- [Selected text]:
[start]
The Anglican Betrayal of Britain

For nearly 1,500 years, the Church of England defined English national character and infused the country with an indomitable spirit of independence. Those days are clearly finished.

The famous Shakespearean epithet Et tu Brute? (“You too, Brutus?”) has come to symbolize the ultimate betrayal by one’s closest friend. That epithet was pronounced with dramatic emphasis in Britain last Thursday when Rowan Williams, archbishop of Canterbury, made the case for the simultaneous practice of English law and Islamic sharia law in Britain.

Et tu Anglicans?

Williams’s first jab at British law and government came in the form of a tedious lecture delivered before the Royal Courts of Justice. Long story short, the archbishop started out innocently enough, explaining that his aim was to “tease out some of the broader issues around the rights of religious groups within a secular state.” But Williams subsequently used the bulk of his talk to defend sharia law by explaining how grossly misunderstood it is, and cunningly making the case for the accommodation of Islamic sharia law in Britain.

For those with a heroic level of patience and an enjoyment for reading obfuscatory material, you can read the full diatribe against British sovereign law here.

The archbishop’s second jab came during an interview with the bbc World at One program, which was, ironically, supposed to quell the firestorm ignited by his lecture. With very little nuance or subtly, Dr. Williams defended Islamic sharia law in the interview and mused that the United Kingdom will inevitably have to accommodate sharia law if social unity and peace are to prevail.

A week later, the fiery bombardment of Canterbury continues, despite efforts by the archbishop and other Anglicans to douse the flames. The reason those efforts are failing, opined the Times’s Ruth Gledhill, is because “neither the archbishop nor his staff regard his speech as mistaken. They are merely concerned that it has been misunderstood” (emphasis mine throughout). Blind to the flaws of Dr. Williams’s remarks, the archbishop and many of his fellow Anglican leaders remain unrepentant.

The archbishop of Canterbury has been deluged with criticism since he made his remarks. Even the British prime minister has slammed Williams’s suggestions. But nothing highlights the magnitude of Williams’s treason—nor condemns the weak-willed response of Anglican leaders—more than the Church of England’s own history.

For nearly 1,500 years, the defining quality of the English church was its staunch refusal to concede authority and power to the imperialistic ambitions of a foreign power!
[end]
- [Data shown]:
[start]
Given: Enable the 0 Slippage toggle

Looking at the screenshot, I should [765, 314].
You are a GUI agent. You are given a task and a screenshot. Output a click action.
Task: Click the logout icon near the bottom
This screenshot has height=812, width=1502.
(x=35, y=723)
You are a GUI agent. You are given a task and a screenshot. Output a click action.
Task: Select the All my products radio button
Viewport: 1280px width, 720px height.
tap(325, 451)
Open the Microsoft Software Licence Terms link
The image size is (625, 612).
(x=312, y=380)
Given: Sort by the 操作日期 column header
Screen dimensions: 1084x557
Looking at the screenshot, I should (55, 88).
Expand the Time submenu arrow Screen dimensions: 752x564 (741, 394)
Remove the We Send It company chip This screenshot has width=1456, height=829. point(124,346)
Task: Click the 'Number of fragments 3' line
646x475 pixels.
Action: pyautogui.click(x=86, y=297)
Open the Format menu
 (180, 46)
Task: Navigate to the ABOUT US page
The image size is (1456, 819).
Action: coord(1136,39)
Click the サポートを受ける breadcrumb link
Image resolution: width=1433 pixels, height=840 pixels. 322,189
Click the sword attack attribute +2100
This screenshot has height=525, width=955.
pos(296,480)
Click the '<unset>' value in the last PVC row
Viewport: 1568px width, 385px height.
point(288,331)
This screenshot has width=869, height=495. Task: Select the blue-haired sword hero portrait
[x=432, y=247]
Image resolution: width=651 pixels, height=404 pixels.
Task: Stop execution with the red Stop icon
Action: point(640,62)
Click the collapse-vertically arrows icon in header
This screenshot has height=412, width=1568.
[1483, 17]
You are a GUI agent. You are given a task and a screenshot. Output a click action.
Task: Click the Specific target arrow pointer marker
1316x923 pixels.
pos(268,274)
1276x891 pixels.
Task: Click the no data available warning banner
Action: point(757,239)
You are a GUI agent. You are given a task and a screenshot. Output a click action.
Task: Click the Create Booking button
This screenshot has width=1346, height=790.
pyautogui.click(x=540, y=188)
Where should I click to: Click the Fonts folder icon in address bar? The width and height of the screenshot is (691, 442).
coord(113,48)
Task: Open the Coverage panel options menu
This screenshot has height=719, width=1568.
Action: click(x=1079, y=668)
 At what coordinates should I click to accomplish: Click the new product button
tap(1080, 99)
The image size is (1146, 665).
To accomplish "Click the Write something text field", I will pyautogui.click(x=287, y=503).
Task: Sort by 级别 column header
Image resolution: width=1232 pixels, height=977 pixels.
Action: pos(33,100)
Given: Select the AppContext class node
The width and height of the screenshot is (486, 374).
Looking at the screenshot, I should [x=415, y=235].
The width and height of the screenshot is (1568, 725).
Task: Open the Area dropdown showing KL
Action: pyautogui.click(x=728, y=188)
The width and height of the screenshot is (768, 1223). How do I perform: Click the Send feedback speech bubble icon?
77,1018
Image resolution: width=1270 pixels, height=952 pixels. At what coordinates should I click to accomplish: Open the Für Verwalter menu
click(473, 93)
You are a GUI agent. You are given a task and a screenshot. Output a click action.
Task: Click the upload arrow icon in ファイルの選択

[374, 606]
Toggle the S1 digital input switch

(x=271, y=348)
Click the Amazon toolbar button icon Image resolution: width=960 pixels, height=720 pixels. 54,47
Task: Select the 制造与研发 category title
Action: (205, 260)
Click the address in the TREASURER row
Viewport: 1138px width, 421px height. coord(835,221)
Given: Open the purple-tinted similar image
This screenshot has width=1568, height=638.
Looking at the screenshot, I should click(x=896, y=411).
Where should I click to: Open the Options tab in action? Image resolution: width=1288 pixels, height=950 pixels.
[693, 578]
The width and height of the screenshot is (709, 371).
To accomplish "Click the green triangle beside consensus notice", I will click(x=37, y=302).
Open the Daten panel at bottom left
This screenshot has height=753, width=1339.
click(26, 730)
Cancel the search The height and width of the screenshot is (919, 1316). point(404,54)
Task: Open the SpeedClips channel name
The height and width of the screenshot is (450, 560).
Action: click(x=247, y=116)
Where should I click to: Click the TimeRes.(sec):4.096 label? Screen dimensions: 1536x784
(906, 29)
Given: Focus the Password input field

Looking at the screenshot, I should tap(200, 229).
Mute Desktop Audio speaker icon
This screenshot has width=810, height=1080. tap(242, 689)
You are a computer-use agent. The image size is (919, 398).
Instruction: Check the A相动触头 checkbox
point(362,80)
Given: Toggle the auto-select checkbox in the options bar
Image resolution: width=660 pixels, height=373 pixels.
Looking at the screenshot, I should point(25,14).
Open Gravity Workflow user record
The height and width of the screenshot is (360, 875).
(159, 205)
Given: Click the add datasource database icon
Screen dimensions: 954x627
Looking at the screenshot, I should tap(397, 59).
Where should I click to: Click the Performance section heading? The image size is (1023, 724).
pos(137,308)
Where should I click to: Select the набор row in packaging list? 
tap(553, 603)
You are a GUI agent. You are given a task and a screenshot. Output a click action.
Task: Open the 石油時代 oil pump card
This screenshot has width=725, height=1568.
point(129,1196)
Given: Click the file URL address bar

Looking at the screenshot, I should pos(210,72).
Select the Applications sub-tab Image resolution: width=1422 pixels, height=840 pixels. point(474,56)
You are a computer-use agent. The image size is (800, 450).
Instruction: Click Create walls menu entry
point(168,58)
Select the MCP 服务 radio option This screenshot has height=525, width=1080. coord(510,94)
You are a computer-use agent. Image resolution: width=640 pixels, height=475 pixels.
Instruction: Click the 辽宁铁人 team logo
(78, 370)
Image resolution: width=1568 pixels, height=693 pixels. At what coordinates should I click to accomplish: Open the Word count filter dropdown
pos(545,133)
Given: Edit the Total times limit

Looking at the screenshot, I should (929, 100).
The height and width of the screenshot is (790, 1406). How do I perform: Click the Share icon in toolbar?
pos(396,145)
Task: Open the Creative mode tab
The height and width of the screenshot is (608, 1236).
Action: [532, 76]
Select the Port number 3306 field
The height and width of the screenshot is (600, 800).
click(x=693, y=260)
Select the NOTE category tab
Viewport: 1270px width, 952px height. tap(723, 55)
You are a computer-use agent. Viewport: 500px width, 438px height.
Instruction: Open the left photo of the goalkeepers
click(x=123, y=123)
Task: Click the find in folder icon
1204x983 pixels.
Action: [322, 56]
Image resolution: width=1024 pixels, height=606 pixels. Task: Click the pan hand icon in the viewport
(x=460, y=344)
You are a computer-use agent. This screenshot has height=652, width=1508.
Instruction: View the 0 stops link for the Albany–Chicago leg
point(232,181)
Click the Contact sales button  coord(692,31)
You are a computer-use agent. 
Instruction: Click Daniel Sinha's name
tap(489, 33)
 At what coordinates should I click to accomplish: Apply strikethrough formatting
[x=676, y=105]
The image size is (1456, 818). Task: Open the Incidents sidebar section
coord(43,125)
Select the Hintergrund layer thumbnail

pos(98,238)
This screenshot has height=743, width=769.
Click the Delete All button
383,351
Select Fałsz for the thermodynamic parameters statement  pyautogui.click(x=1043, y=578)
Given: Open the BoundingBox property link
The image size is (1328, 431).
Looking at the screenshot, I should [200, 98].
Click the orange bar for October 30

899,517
[end]
- [Stated problem]: Repeat the passage of the Church of England article word for word, starting with "Williams’s first jab" and going on through "of Islamic sharia law in Britain.". The entries have no connection to the Church of England article.

- [Result]:
Williams’s first jab at British law and government came in the form of a tedious lecture delivered before the Royal Courts of Justice. Long story short, the archbishop started out innocently enough, explaining that his aim was to “tease out some of the broader issues around the rights of religious groups within a secular state.” But Williams subsequently used the bulk of his talk to defend sharia law by explaining how grossly misunderstood it is, and cunningly making the case for the accommodation of Islamic sharia law in Britain.